**Instructions for the task:**
Once you find the line that contains "Where should I click to: Select", write out that line and every line after it to the end of the records, exactly and with nothing else.

**Material provided:**

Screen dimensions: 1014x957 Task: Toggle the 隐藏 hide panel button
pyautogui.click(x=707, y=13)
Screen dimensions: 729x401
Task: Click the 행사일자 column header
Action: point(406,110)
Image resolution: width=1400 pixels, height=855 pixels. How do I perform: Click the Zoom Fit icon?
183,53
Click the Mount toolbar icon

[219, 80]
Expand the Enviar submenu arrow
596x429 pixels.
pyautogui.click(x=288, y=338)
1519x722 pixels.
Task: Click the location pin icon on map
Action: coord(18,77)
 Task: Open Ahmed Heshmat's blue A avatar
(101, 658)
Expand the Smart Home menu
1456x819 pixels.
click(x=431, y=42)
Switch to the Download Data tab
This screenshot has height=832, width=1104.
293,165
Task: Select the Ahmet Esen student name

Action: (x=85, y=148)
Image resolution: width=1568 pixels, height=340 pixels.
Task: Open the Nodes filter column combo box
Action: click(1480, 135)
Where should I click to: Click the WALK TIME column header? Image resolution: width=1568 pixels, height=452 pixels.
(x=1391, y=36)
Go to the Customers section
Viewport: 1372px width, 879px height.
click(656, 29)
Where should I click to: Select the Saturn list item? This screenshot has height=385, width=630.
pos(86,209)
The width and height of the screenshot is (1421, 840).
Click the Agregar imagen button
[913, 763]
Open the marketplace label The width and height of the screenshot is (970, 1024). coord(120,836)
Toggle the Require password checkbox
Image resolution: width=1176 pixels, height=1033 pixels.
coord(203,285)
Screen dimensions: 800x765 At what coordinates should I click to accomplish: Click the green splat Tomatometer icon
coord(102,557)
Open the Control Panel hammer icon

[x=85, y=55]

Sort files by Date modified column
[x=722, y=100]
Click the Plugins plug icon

**Your response:**
Where should I click to: Select the Saturn list item? This screenshot has height=385, width=630.
pos(86,209)
The width and height of the screenshot is (1421, 840).
Click the Agregar imagen button
[913, 763]
Open the marketplace label The width and height of the screenshot is (970, 1024). coord(120,836)
Toggle the Require password checkbox
Image resolution: width=1176 pixels, height=1033 pixels.
coord(203,285)
Screen dimensions: 800x765 At what coordinates should I click to accomplish: Click the green splat Tomatometer icon
coord(102,557)
Open the Control Panel hammer icon

[x=85, y=55]

Sort files by Date modified column
[x=722, y=100]
Click the Plugins plug icon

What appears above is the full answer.